• ACTIONS TO TAKE:
(a) Reproduce everything in the article on Oklahoma's government workforce from "However, in an" down to "in more detail.".
(b) In the article on Oklahoma's government workforce, what share of the state's government over-employment comes from educational functions?
BEGIN TEXT BLOCK
Good Government

Where's the Fief?

April 1, 2009

J. Scott Moody, Wendy Warcholik, Ph.D.

As we pointed out in these pages in December ("Overcrowding on the Government Gravy Train"), data from the Bureau of Economic Analysis (BEA) indicate that Oklahoma's state and local government workforce is too big and is overpaid.

If Oklahoma's state and local government workforce (as a percent of the private-sector workforce) was at the national average, there would be 66,084 fewer government workers, saving taxpayers up to $2.8 billion.

Moreover, Oklahoma's state and local government (hereafter, simply "government") workforce compensation levels are above the national average. In 2007, the average Oklahoma government worker took home $43,417 (including wages and salaries and benefits), which is $1,098 more than the nationally adjusted figure of $42,319. This over-compensation cost taxpayers up to an additional $302 million.

The total price tag for this over-employment and over-compensation sums to a staggering $3.1 billion.

But where exactly are all these excess workers employed?

Policymakers need to know where to locate this over-employment, but details are difficult to uncover. The BEA data do not specify the job functions of state and local governments.

However, in an effort to pinpoint the excess government employment, we obtained from the U.S. Census Bureau data which break down employment into 32 different functions. These functions include police, firefighters, highways, public welfare, education, and many others.

What we discovered is that Oklahoma's educational establishment-including elementary, secondary, and higher education-is the main source of Oklahoma's over-employment problem. Indeed, these educational functions account for 76 percent of Oklahoma's government over-employment problem.

Let's look at this matter in more detail.
END TEXT BLOCK
BEGIN EXTRACTED INFORMATION
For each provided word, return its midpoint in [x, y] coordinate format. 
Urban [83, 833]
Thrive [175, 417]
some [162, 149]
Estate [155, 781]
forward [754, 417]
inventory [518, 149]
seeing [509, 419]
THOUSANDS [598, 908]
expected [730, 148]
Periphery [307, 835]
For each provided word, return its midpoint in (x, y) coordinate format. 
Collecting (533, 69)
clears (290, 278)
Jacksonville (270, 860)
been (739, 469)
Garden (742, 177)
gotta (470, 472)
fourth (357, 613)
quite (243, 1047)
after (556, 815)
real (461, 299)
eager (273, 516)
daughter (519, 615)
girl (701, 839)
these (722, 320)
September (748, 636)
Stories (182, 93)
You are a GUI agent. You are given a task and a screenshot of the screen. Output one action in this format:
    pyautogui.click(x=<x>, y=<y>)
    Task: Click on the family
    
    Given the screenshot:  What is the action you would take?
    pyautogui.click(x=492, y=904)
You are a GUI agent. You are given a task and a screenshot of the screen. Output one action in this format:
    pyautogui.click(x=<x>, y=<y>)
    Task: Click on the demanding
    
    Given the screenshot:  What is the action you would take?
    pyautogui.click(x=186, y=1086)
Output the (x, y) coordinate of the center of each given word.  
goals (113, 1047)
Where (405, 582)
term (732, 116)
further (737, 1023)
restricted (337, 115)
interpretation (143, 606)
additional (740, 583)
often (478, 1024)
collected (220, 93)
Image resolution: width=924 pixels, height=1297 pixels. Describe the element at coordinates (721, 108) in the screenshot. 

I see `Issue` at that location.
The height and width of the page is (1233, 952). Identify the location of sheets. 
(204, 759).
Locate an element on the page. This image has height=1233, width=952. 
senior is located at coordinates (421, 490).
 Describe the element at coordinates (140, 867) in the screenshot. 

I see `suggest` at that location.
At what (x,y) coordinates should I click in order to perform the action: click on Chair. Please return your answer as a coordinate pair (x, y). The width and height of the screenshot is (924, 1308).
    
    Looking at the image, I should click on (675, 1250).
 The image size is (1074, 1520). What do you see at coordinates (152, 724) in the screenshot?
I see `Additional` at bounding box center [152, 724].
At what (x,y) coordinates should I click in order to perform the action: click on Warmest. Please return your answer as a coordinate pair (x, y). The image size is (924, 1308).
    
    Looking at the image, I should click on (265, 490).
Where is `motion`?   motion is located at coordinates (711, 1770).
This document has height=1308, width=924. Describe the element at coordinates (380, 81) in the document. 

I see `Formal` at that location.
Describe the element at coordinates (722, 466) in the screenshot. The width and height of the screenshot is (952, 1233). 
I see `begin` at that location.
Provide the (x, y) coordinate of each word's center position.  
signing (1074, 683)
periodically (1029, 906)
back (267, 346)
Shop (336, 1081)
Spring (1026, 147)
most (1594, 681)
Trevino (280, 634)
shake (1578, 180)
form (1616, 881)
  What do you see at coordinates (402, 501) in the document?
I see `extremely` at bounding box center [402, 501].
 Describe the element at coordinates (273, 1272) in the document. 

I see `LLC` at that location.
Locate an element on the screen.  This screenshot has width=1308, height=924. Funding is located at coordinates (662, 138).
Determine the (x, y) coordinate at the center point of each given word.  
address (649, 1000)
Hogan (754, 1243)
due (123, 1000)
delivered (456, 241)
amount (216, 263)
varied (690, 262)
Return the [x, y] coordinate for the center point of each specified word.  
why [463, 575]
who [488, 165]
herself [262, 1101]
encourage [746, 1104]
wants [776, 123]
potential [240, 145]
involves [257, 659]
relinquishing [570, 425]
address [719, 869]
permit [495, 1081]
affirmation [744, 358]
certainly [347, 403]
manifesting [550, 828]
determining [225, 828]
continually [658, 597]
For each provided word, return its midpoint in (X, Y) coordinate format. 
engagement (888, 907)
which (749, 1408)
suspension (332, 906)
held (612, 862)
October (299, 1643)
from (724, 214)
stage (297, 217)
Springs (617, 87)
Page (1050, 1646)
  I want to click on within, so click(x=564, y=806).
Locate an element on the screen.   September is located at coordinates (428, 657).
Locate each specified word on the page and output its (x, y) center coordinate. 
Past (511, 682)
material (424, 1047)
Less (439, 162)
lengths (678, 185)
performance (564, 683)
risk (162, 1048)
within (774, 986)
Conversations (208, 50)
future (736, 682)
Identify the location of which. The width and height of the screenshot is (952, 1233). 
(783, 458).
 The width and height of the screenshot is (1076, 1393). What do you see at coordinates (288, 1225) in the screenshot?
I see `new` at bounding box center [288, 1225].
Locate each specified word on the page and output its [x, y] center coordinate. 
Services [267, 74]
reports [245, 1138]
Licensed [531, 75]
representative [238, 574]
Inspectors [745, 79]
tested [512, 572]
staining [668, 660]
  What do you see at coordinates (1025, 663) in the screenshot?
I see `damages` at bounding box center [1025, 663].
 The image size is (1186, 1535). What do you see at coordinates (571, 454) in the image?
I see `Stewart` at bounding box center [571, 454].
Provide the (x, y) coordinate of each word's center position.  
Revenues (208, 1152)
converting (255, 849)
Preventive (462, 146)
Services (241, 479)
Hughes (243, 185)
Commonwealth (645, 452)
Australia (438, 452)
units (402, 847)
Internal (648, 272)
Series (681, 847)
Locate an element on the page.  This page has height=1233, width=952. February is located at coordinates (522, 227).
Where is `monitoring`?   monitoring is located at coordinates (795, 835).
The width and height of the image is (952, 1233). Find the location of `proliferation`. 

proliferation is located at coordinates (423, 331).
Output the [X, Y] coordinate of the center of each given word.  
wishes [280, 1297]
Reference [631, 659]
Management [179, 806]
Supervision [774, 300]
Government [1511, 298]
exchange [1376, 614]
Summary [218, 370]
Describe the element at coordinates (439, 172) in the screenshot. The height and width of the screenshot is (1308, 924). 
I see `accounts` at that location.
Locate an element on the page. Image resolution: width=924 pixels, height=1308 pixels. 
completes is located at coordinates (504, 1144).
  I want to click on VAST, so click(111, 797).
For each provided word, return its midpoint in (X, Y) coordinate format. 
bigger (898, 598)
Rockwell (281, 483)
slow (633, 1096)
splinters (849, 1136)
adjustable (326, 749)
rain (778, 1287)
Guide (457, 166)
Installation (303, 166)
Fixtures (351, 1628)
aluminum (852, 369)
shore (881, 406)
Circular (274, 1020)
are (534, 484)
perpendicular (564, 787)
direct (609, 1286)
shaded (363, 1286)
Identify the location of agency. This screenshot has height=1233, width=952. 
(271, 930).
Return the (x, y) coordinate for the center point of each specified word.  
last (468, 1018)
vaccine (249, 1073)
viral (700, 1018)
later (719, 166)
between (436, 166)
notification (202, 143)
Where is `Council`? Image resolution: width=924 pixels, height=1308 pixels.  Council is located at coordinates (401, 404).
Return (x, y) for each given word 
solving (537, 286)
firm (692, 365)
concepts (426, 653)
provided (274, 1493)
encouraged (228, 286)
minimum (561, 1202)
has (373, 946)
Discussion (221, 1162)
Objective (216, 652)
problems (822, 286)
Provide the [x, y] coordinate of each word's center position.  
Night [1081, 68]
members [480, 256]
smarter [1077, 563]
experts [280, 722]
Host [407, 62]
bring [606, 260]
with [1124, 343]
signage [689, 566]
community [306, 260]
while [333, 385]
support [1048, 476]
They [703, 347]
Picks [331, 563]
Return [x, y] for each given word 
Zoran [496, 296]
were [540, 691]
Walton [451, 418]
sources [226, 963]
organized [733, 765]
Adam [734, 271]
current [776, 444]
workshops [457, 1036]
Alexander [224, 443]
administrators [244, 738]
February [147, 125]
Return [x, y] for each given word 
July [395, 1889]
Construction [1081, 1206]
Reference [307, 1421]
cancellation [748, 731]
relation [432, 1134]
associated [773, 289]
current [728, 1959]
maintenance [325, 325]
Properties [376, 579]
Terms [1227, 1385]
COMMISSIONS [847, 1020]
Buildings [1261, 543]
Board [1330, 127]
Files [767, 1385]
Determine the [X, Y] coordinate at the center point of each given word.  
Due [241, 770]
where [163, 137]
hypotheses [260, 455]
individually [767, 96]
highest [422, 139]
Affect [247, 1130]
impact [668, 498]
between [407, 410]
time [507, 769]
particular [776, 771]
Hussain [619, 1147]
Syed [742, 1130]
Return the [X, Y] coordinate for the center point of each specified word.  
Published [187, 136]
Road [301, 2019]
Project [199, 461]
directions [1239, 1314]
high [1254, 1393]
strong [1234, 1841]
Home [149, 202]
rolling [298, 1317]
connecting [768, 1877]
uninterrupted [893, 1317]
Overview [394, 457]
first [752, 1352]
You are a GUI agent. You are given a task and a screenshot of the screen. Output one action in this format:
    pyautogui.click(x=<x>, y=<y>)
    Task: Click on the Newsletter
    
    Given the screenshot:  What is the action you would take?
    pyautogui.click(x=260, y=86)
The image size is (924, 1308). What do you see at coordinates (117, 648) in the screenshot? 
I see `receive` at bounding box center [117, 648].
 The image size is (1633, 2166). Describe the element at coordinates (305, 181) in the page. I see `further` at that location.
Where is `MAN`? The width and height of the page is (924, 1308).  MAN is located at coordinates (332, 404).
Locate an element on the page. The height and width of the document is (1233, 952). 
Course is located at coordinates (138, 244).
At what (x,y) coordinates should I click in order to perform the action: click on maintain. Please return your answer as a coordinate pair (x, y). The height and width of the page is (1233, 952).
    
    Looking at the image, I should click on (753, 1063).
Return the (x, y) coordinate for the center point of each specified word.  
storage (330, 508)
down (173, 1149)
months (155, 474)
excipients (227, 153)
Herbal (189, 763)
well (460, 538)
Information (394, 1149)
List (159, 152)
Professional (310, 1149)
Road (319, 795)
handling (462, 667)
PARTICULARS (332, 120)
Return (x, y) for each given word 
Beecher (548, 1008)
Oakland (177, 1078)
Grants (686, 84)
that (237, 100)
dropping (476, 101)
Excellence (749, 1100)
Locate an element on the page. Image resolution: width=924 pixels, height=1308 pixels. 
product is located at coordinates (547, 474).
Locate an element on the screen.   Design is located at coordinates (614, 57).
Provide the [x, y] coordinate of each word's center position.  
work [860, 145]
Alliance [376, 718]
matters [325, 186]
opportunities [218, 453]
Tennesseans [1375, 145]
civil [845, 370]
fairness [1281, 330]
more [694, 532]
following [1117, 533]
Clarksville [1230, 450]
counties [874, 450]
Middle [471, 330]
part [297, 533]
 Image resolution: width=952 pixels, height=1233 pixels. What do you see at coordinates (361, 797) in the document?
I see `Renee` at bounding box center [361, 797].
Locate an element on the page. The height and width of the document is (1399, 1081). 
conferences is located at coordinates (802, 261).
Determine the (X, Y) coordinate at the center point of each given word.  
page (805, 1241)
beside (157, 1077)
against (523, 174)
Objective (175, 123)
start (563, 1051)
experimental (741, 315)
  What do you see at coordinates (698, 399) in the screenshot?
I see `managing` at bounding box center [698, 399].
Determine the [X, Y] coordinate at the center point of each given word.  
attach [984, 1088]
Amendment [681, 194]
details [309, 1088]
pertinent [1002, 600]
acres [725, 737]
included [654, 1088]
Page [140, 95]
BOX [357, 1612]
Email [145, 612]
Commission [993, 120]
END EXTRACTED INFORMATION
• RESULTS:
(a)
However, in an effort to pinpoint the excess government employment, we obtained from the U.S. Census Bureau data which break down employment into 32 different functions. These functions include police, firefighters, highways, public welfare, education, and many others.

What we discovered is that Oklahoma's educational establishment-including elementary, secondary, and higher education-is the main source of Oklahoma's over-employment problem. Indeed, these educational functions account for 76 percent of Oklahoma's government over-employment problem.

Let's look at this matter in more detail.

(b) 76 percent